Extracted text —
────────────────────────────────────────
Struct ndarray::Zip[][src]

pub struct Zip<Parts, D> { /* fields omitted */ }
Expand description

Lock step function application across several arrays or other producers.

Zip allows matching several producers to each other elementwise and applying a function over all tuples of elements (one item from each input at a time).

In general, the zip uses a tuple of producers (NdProducer trait) that all have to be of the same shape. The NdProducer implementation defines what its item type is (for example if it’s a shared reference, mutable reference or an array view etc).

If all the input arrays are of the same memory layout the zip performs much better and the compiler can usually vectorize the loop (if applicable).

The order elements are visited is not specified. The producers don’t have to have the same item type.
────────────────────────────────────────
Dataset records —
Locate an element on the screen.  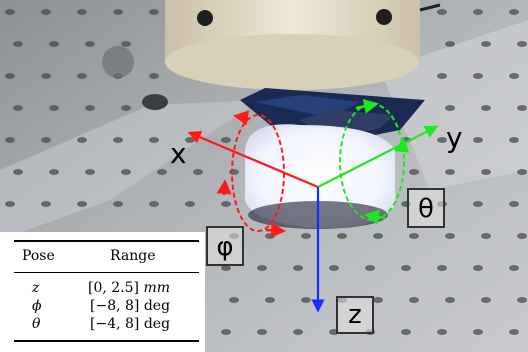
table-header-pose: Pose is located at coordinates (38, 256).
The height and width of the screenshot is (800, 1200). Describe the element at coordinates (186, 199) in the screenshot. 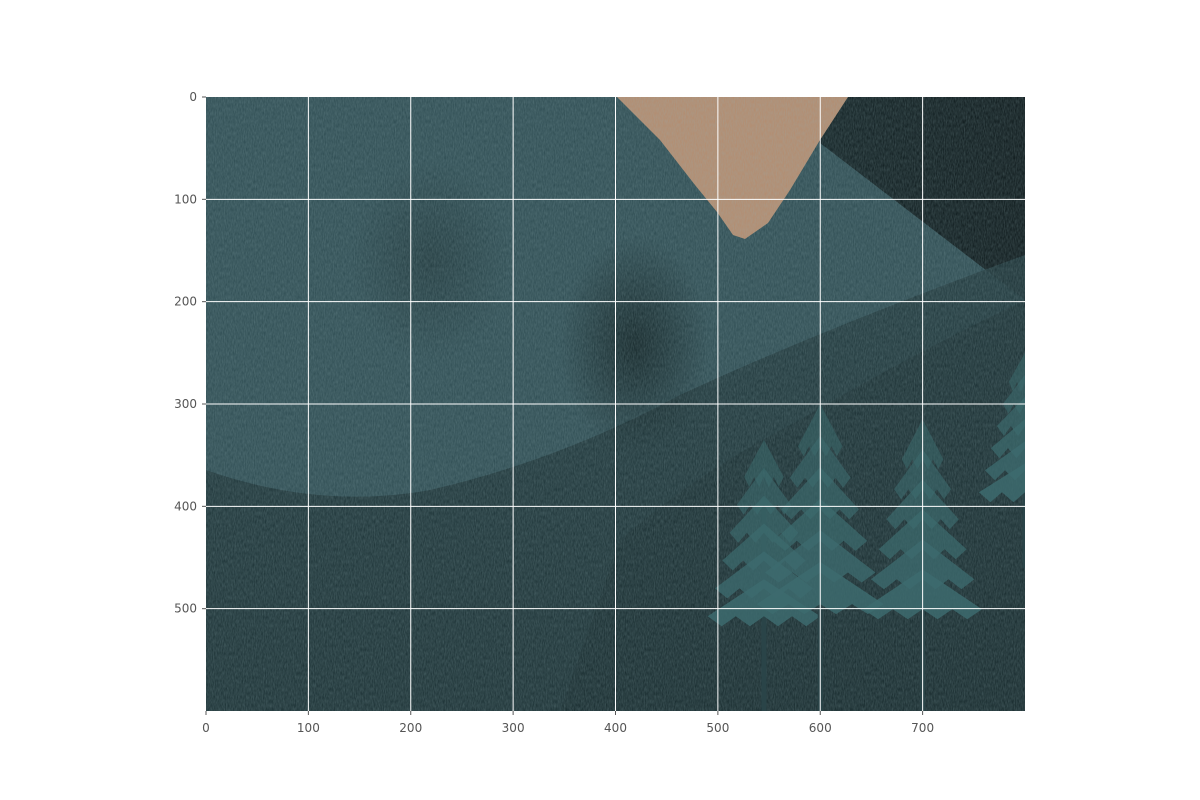

I see `y-tick-label: 100` at that location.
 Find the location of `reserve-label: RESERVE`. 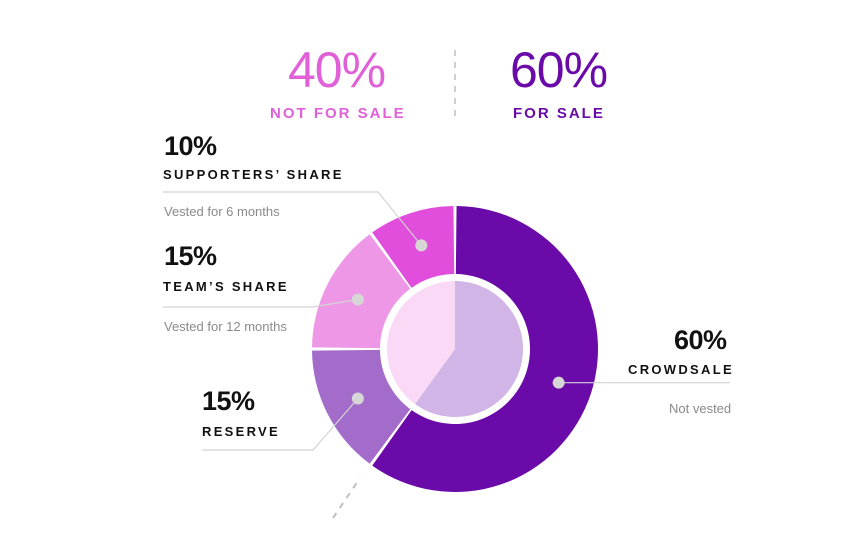

reserve-label: RESERVE is located at coordinates (241, 432).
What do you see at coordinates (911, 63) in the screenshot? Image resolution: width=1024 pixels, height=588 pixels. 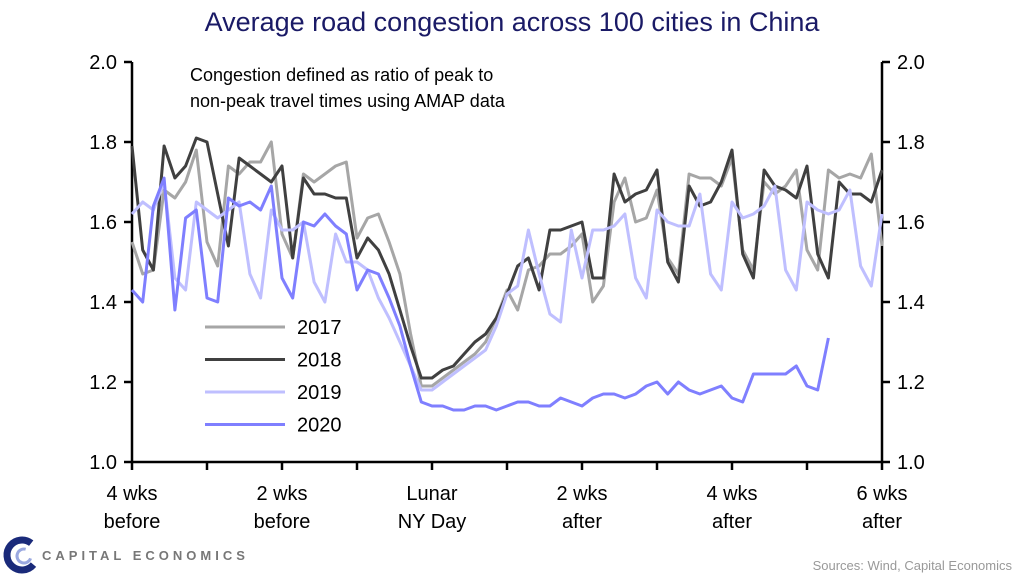 I see `y-tick-label-right: 2.0` at bounding box center [911, 63].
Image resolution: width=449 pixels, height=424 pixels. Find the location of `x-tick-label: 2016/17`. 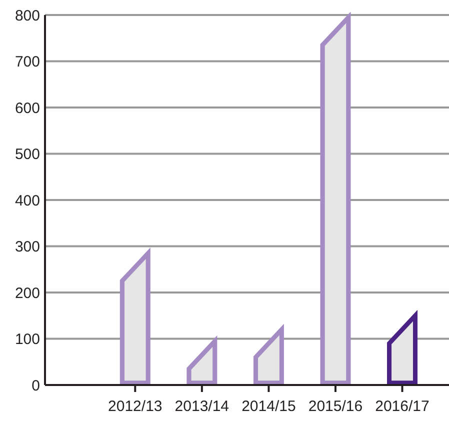

x-tick-label: 2016/17 is located at coordinates (402, 406).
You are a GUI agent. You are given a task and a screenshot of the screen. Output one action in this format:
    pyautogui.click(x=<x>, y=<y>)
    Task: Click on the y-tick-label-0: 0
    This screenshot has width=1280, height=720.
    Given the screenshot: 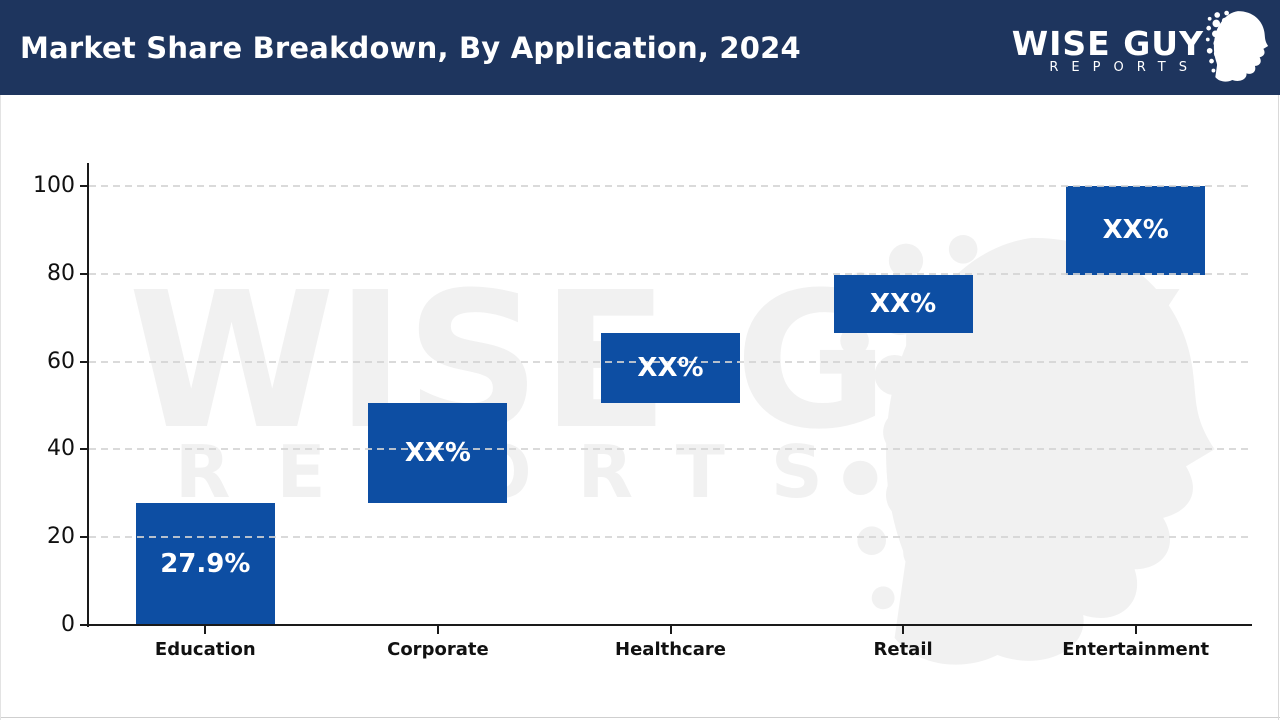 What is the action you would take?
    pyautogui.click(x=68, y=624)
    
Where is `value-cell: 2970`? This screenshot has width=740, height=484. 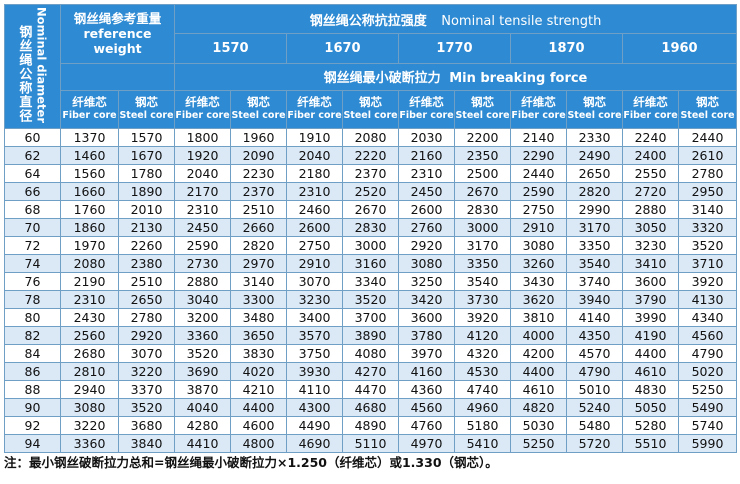 value-cell: 2970 is located at coordinates (259, 264).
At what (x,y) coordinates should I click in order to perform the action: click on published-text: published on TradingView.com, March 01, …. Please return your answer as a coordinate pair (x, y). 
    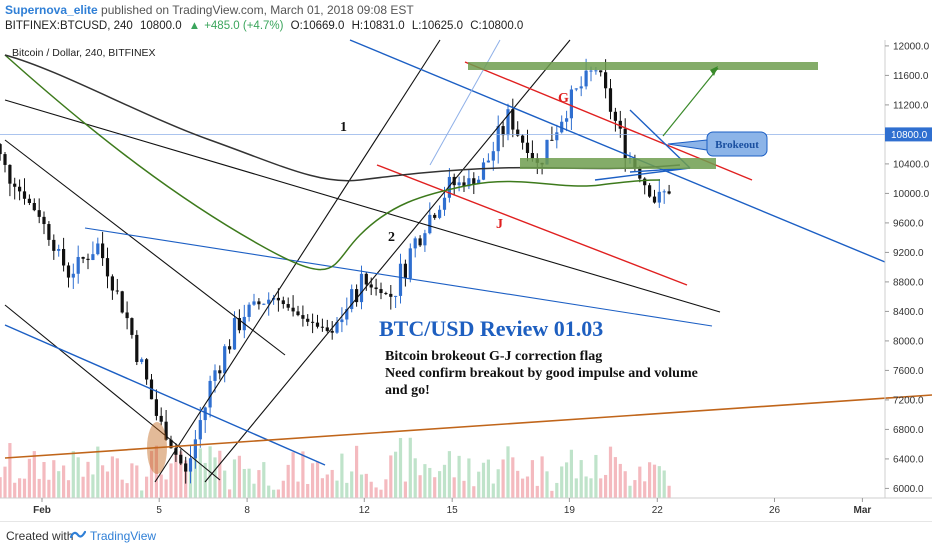
    Looking at the image, I should click on (258, 10).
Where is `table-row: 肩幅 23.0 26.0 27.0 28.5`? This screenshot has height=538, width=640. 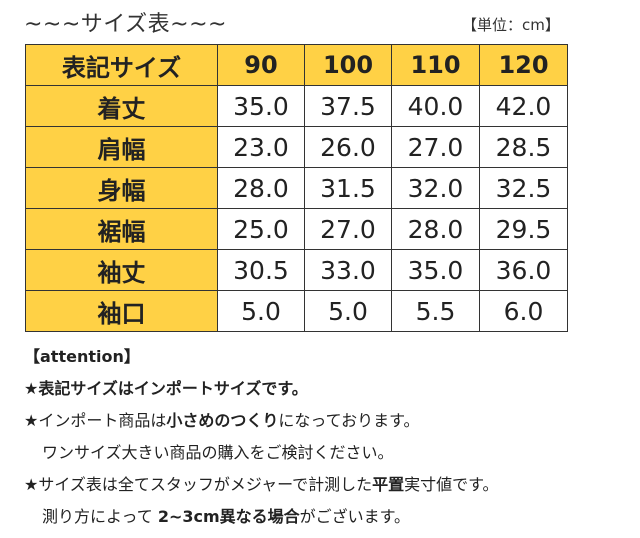 table-row: 肩幅 23.0 26.0 27.0 28.5 is located at coordinates (296, 147).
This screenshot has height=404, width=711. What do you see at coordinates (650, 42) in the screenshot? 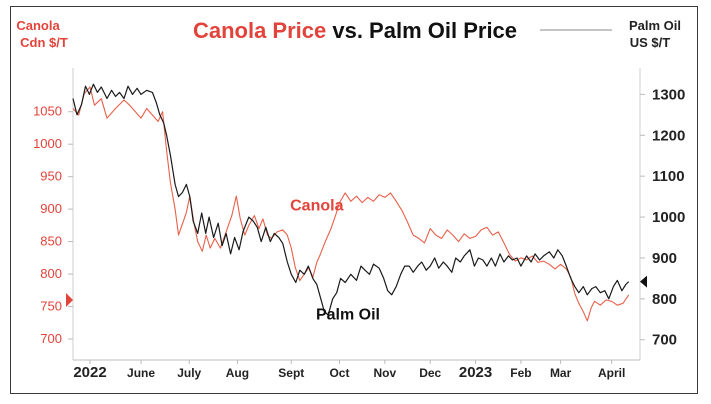
I see `right-axis-label-line2: US $/T` at bounding box center [650, 42].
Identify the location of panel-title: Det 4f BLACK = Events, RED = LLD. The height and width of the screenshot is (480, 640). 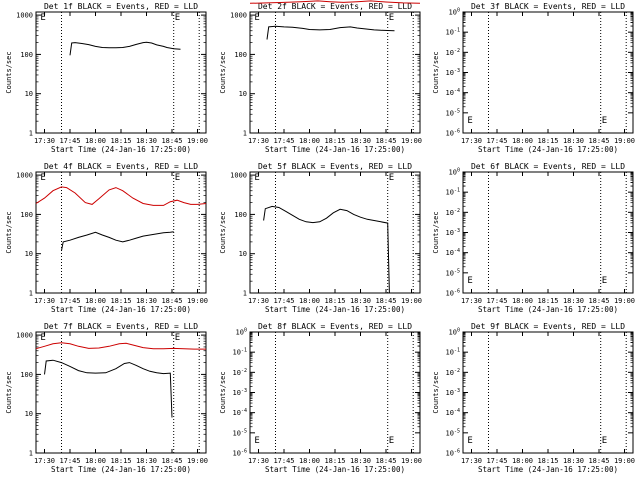
(121, 166).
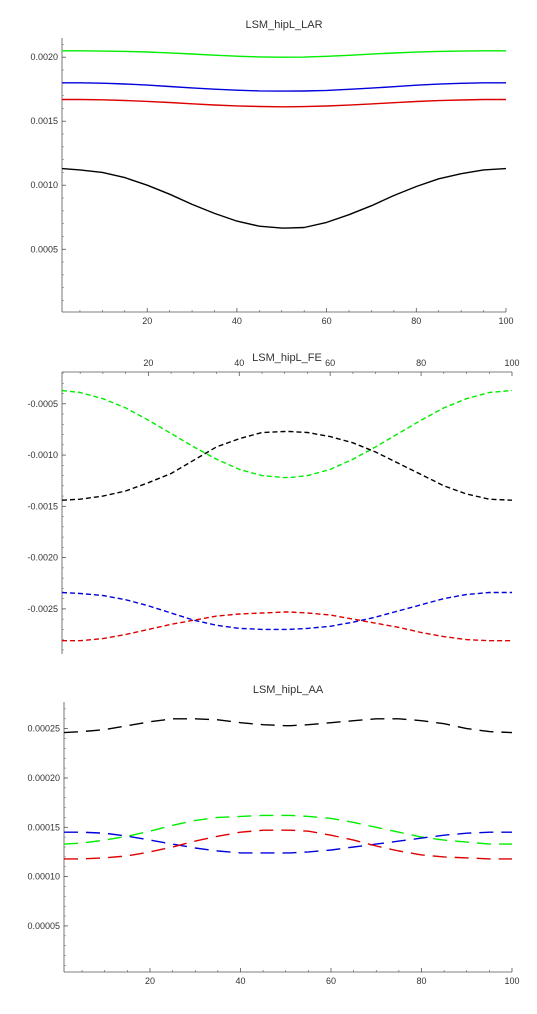 The width and height of the screenshot is (537, 1014). What do you see at coordinates (284, 25) in the screenshot?
I see `chart-title: LSM_hipL_LAR` at bounding box center [284, 25].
────────────────────────────────────────
Task to carry out —
Copy the ndarray Zip documentation from "In general, the" to "same item type.", and substitute "inputs" for "producers" wherever it occurs.

Answer area —
In general, the zip uses a tuple of inputs (NdProducer trait) that all have to be of the same shape. The NdProducer implementation defines what its item type is (for example if it’s a shared reference, mutable reference or an array view etc).

If all the input arrays are of the same memory layout the zip performs much better and the compiler can usually vectorize the loop (if applicable).

The order elements are visited is not specified. The inputs don’t have to have the same item type.